Problem: Pull out every line of the listing that contains the string "chevron", and treat uppercase and lowercase as different.

Material supplied:

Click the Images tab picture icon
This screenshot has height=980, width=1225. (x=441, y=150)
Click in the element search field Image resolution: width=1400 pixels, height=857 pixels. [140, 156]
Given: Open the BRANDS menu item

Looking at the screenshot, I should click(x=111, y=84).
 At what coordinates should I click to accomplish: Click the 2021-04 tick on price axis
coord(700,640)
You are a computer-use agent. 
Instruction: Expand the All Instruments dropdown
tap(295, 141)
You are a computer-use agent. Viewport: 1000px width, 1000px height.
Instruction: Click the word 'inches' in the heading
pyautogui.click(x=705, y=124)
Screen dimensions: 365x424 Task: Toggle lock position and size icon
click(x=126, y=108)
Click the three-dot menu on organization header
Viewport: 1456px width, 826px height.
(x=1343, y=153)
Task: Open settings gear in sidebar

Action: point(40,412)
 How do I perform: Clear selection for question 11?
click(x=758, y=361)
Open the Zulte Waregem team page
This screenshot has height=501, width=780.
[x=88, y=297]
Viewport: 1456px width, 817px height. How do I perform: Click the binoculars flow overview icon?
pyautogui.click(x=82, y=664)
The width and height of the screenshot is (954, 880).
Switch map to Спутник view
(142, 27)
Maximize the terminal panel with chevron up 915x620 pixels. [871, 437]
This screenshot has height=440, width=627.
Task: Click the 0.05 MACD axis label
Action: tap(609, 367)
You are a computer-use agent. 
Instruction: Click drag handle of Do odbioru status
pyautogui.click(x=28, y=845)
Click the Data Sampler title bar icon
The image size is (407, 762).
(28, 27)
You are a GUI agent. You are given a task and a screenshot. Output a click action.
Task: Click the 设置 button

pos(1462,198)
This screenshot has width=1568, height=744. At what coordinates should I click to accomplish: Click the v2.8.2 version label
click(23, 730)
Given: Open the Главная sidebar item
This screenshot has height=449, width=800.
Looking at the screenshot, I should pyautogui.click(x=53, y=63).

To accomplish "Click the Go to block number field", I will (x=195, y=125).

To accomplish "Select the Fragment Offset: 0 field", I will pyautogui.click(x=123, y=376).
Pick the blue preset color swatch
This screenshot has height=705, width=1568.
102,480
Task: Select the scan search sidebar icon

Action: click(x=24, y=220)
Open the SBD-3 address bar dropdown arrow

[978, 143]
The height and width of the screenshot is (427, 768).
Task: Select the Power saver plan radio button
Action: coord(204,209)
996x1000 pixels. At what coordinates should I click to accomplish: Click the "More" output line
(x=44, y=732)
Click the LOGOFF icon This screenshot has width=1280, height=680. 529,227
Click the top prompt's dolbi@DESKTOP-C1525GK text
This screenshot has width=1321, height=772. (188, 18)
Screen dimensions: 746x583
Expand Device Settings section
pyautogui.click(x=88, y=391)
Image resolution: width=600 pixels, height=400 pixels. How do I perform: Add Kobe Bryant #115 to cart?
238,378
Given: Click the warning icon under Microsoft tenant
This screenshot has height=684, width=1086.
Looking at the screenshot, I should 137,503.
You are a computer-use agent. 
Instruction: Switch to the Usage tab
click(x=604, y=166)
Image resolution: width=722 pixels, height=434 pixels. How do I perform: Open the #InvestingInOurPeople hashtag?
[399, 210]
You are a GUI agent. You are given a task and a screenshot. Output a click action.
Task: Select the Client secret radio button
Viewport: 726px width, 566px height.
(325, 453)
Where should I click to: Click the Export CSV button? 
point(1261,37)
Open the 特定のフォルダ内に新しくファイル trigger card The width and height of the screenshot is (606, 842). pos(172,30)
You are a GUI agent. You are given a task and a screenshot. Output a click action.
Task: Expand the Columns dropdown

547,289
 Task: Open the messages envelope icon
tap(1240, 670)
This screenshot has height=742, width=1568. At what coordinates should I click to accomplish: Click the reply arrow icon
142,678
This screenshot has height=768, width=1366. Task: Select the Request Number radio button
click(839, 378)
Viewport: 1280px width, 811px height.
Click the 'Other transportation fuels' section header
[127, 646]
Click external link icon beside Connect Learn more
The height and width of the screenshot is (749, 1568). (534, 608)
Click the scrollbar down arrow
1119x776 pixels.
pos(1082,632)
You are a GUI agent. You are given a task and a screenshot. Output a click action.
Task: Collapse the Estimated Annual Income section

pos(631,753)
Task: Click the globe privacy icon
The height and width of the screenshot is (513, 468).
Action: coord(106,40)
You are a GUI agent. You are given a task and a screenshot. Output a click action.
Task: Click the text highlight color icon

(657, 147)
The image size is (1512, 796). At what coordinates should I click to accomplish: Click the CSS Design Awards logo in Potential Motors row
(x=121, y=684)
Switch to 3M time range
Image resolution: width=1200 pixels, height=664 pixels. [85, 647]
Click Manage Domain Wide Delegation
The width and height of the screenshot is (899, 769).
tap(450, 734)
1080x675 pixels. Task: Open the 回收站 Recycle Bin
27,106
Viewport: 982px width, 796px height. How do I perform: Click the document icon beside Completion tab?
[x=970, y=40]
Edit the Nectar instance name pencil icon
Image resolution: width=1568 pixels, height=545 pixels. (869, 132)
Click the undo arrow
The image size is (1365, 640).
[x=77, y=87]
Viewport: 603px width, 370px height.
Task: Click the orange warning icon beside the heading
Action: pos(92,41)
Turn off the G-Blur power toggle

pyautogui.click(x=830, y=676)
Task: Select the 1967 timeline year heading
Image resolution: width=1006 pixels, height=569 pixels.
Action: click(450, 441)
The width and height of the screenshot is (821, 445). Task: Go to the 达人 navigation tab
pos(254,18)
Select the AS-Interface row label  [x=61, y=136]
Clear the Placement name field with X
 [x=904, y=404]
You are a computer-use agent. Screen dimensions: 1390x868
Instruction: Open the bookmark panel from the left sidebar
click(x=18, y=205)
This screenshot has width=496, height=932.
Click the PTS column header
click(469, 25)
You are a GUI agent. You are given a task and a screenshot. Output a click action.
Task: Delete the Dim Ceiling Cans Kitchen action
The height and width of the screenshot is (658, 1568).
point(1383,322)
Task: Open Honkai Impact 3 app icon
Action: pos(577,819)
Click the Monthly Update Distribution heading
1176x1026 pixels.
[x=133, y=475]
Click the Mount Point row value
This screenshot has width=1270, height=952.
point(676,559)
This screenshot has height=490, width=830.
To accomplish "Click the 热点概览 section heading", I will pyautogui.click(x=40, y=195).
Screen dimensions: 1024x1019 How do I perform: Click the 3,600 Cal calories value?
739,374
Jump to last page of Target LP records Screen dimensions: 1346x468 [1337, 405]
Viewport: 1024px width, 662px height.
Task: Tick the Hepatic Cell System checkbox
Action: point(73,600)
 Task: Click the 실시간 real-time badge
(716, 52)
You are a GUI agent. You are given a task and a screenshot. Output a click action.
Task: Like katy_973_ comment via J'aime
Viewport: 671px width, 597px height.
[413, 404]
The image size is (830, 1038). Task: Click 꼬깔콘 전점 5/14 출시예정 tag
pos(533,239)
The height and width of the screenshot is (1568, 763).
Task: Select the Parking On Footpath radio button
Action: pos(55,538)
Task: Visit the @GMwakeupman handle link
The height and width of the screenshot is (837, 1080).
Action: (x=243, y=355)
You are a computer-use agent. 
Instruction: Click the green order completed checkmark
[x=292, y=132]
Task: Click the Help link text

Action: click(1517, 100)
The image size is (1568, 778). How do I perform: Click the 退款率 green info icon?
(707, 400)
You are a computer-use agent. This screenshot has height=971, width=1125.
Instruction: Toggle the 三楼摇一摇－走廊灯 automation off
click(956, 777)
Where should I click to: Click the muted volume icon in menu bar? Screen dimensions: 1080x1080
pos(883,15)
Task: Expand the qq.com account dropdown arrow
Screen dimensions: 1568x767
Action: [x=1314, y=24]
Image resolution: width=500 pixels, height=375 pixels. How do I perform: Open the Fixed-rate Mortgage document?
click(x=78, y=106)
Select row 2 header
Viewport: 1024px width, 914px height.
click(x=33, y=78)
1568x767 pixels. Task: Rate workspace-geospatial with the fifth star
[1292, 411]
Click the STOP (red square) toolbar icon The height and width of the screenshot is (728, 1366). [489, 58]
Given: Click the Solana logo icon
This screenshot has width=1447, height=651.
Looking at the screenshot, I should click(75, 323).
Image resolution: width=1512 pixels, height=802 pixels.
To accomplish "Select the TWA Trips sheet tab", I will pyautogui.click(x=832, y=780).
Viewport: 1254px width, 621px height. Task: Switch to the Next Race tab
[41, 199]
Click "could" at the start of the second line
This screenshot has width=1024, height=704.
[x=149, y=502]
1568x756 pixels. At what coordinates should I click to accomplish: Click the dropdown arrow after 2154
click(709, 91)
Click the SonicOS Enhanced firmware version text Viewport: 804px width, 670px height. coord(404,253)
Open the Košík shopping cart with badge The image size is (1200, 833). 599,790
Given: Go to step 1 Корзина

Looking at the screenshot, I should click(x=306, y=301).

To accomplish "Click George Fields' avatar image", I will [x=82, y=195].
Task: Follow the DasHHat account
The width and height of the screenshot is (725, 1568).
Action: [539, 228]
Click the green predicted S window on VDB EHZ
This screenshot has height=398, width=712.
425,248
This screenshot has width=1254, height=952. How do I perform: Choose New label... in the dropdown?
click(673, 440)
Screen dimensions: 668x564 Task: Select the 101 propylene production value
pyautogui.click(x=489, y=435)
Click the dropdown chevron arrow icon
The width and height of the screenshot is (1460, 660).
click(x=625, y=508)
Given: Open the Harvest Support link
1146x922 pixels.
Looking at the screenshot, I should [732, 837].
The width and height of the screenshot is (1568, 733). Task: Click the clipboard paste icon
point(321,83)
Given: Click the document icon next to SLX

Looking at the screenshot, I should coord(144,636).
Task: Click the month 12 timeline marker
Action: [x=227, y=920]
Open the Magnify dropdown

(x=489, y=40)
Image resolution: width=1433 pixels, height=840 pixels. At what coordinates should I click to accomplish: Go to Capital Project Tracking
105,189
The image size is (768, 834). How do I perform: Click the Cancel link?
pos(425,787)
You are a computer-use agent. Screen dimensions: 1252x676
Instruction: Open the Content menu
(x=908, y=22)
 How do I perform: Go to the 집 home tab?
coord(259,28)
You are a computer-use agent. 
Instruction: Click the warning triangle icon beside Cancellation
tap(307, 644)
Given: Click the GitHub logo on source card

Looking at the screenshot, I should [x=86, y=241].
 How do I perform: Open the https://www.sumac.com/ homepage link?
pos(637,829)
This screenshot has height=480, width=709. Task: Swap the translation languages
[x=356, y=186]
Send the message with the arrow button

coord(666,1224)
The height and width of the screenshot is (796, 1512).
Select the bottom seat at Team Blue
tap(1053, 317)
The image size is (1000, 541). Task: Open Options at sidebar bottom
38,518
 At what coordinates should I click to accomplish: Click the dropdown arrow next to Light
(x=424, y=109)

Completed task:
Maximize the terminal panel with chevron up 915x620 pixels. [871, 437]
Click the dropdown chevron arrow icon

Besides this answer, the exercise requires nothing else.